Why selecting columns with an element of a character vector requires get() in data.table?


Context

I store variable names of interest in a character vector. Usually, I store those vectors in a nested list (e.g. variables$predictors$model1), as to reduce clutter and better organize them. For this reason, I usually work with sublists and indexing of lists. However, I am having a hard time translating this workflow into data.table.

Problem

Consider the simple task of subsetting the data.table to a subset of columns whose names are in a character vector. As you can see, the commonly suggested manners to subset do not give the intended output. What is more annoying, the desired output requires using get() (together with a list) which has occasionally undesired behavior.

Is this really the most efficient way available within data.table for this simple action?

Why do options 1 to 4 return just the string?

library(data.table)

# Create data.table with three variables
dt                       <- data.table(a = c(1:3, NA), b = 1:4, c = c(NA, 1:3))
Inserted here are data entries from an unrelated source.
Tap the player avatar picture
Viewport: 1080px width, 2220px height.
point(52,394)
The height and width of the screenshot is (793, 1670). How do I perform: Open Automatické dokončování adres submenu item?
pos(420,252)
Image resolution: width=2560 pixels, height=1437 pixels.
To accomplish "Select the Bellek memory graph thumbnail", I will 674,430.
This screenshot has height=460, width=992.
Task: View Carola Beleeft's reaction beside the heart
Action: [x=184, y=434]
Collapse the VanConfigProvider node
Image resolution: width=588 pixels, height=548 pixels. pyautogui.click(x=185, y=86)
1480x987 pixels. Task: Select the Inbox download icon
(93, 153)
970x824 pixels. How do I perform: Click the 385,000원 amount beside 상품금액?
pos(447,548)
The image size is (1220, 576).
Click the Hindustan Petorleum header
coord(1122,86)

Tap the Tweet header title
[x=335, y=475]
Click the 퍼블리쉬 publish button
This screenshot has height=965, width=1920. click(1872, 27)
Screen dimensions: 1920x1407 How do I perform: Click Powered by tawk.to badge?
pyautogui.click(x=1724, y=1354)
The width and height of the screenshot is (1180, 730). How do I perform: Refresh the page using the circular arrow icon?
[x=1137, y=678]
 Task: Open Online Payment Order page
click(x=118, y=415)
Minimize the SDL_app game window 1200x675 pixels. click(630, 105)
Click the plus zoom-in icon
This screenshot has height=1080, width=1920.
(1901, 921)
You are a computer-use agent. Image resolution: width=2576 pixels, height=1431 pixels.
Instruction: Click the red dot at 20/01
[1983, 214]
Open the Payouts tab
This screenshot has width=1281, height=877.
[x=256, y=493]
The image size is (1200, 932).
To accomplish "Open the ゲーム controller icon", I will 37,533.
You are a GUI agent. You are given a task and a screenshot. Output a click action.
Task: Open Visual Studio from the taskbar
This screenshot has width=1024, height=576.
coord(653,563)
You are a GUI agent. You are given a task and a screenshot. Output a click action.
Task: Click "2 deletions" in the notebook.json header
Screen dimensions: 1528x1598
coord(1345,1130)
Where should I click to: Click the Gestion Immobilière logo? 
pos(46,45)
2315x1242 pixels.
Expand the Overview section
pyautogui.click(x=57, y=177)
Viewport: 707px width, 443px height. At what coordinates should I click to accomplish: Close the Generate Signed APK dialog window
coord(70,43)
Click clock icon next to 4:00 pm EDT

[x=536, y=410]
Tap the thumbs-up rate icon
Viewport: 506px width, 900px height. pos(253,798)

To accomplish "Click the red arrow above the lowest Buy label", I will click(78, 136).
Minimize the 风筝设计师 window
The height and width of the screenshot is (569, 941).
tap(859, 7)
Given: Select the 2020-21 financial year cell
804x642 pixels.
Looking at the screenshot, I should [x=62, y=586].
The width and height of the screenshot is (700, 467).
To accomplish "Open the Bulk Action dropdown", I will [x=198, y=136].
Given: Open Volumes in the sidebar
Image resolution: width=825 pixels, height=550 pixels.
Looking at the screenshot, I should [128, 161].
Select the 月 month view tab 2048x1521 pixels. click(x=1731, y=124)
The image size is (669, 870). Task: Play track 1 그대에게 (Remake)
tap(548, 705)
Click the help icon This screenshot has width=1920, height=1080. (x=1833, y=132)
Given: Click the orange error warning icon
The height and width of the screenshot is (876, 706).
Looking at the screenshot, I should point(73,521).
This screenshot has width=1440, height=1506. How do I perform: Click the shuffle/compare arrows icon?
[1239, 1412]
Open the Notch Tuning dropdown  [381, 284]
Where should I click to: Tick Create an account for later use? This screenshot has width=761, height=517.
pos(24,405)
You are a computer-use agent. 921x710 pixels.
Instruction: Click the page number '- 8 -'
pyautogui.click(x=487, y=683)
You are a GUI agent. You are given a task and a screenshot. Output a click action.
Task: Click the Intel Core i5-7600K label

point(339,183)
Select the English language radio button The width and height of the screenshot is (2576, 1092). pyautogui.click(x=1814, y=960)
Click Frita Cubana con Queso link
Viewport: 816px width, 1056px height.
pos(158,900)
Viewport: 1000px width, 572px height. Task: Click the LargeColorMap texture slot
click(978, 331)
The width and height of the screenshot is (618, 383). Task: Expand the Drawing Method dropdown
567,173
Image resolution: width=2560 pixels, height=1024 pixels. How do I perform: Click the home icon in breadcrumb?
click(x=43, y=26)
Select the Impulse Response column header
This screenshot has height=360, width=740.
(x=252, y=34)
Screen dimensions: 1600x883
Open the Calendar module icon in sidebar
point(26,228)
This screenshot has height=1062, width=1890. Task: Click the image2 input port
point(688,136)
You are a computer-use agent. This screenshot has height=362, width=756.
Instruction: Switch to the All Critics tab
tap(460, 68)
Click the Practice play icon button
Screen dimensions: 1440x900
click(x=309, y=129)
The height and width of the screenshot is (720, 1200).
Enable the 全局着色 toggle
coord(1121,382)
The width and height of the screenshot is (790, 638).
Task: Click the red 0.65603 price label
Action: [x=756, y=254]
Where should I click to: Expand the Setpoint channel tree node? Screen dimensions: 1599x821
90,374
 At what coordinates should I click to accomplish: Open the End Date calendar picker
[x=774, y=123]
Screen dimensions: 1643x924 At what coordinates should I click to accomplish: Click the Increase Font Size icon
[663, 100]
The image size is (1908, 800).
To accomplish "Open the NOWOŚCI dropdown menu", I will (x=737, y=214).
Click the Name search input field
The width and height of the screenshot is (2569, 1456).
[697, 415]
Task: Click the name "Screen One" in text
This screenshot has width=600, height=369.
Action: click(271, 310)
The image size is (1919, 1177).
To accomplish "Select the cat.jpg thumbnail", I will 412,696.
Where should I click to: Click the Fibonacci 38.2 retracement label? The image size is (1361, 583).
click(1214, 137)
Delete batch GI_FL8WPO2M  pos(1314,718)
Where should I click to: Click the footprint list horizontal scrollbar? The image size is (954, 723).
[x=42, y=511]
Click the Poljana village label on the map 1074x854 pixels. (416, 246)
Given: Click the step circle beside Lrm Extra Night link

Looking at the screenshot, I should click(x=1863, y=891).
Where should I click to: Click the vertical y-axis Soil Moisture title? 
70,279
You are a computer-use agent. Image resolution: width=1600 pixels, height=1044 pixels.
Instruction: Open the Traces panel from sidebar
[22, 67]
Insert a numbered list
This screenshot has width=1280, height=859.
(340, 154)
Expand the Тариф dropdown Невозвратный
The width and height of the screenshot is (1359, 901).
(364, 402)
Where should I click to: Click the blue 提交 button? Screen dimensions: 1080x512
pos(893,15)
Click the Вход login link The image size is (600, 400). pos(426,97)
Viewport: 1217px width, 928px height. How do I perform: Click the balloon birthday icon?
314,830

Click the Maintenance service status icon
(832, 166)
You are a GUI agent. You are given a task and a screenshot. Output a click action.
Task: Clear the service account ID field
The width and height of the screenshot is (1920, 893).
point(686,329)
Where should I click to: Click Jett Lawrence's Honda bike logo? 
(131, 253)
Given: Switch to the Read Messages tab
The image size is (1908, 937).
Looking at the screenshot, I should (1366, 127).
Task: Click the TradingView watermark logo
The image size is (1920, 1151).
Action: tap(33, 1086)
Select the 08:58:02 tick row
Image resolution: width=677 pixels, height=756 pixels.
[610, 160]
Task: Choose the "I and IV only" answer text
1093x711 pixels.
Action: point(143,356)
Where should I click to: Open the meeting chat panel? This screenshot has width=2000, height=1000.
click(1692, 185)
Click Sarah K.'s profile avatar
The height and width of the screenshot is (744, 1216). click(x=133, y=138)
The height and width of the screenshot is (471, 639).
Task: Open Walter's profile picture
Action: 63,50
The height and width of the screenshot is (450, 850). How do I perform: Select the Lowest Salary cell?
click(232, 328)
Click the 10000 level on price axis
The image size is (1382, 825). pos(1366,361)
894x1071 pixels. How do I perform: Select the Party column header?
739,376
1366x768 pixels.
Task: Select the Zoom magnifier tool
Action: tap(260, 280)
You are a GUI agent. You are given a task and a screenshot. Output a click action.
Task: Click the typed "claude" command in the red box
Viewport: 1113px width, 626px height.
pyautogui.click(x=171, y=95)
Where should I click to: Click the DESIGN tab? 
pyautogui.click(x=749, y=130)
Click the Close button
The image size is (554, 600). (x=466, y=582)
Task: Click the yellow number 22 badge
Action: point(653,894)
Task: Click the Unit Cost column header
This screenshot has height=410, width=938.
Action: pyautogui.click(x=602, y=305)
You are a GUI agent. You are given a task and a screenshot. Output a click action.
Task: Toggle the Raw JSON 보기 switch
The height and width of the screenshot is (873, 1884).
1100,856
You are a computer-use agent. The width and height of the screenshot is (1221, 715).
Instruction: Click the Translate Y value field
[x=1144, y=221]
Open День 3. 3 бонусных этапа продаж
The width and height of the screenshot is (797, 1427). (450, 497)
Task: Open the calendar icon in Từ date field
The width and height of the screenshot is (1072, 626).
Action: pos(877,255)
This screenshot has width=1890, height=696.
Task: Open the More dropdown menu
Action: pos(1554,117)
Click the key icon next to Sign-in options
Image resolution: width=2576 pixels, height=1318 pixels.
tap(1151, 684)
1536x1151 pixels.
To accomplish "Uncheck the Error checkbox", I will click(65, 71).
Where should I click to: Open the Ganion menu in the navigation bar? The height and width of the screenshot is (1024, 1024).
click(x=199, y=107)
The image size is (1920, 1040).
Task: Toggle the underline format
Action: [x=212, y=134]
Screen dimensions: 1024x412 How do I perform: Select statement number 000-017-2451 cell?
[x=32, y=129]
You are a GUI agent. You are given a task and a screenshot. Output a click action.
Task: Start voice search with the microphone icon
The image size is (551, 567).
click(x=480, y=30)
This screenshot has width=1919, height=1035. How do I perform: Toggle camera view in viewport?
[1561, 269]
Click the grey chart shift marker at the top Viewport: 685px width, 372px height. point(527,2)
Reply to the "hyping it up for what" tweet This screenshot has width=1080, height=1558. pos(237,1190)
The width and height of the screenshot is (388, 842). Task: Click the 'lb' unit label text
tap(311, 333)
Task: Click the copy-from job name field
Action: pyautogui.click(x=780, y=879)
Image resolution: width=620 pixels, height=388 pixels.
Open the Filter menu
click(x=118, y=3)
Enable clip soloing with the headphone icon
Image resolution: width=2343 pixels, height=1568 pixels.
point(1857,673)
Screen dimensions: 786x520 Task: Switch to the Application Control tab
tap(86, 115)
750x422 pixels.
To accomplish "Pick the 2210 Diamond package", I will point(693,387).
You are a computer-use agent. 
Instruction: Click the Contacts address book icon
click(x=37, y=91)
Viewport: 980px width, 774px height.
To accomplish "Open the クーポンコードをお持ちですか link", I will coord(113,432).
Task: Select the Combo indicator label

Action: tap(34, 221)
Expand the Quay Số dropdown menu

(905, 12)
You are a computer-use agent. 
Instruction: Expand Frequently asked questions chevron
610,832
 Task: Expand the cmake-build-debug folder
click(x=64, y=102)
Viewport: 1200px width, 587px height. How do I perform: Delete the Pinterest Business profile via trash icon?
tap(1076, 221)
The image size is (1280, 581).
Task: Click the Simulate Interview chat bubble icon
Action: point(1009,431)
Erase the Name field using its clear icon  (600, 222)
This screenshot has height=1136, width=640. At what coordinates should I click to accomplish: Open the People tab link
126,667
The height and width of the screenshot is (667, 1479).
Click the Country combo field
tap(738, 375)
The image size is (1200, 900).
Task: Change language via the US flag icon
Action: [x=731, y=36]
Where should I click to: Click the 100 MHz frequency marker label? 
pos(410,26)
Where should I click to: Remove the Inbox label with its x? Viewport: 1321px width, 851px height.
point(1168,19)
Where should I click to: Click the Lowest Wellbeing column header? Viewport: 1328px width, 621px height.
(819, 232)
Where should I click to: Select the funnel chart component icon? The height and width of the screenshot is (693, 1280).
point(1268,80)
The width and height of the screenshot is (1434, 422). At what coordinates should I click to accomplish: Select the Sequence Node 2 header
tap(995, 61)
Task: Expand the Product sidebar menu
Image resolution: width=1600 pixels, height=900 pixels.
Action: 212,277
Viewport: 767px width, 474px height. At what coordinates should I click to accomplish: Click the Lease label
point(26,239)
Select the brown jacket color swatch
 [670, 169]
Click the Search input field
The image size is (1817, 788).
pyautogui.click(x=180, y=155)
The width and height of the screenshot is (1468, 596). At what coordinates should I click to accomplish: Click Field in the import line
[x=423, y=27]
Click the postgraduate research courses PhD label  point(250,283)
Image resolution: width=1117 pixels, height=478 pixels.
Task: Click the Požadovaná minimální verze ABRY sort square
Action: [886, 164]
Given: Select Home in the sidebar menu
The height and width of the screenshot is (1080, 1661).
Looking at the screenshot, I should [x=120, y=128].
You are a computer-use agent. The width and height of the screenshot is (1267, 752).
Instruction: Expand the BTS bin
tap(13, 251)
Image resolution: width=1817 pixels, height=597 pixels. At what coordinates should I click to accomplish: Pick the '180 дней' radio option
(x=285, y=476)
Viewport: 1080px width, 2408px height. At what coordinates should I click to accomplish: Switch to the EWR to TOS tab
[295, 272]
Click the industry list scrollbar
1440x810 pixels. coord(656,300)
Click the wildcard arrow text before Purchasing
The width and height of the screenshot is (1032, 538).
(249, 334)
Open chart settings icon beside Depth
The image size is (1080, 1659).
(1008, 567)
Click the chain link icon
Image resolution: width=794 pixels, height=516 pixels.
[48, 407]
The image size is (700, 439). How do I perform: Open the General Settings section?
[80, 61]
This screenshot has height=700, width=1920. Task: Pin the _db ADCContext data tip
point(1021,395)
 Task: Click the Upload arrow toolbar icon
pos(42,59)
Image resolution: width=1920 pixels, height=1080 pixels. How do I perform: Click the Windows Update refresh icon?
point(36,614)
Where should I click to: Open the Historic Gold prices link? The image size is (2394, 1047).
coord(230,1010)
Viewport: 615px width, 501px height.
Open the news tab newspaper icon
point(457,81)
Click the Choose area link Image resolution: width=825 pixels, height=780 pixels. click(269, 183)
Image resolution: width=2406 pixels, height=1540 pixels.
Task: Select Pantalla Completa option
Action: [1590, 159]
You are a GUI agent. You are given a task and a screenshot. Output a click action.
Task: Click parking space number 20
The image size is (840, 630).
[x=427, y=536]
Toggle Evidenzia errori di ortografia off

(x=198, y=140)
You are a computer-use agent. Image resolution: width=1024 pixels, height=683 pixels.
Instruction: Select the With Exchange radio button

# Define column names of interest
column_names_of_interest <- c("b", "c")

# Subset by one of the column names
# Attempted approaches

# 1
dt[, column_names_of_interest[1]]
#[1] "b"

# 2
dt[, column_names_of_interest[[1]]]
# [1] "b"

# 3
dt[, ..column_names_of_interest[1]]
# [1] "b"

# 4
dt[, ..column_names_of_interest[[1]]]
# [1] "b"

# 5
dt[, get(column_names_of_interest[1])]
# [1] 1 2 3 4

# 6
dt[, .(get(column_names_of_interest[1]))]
#     V1
# 1:  1
# 2:  2
# 3:  3
# 4:  4

Solution

  • dt <- data.table(a = c(1:3, NA), b = 1:4, c = c(NA, 1:3))
    
    column_names_of_interest <- c("b", "c")
    
    dt[, .SD, .SDcols = column_names_of_interest]
    
    #    b  c
    # 1: 1 NA
    # 2: 2  1
    # 3: 3  2
    # 4: 4  3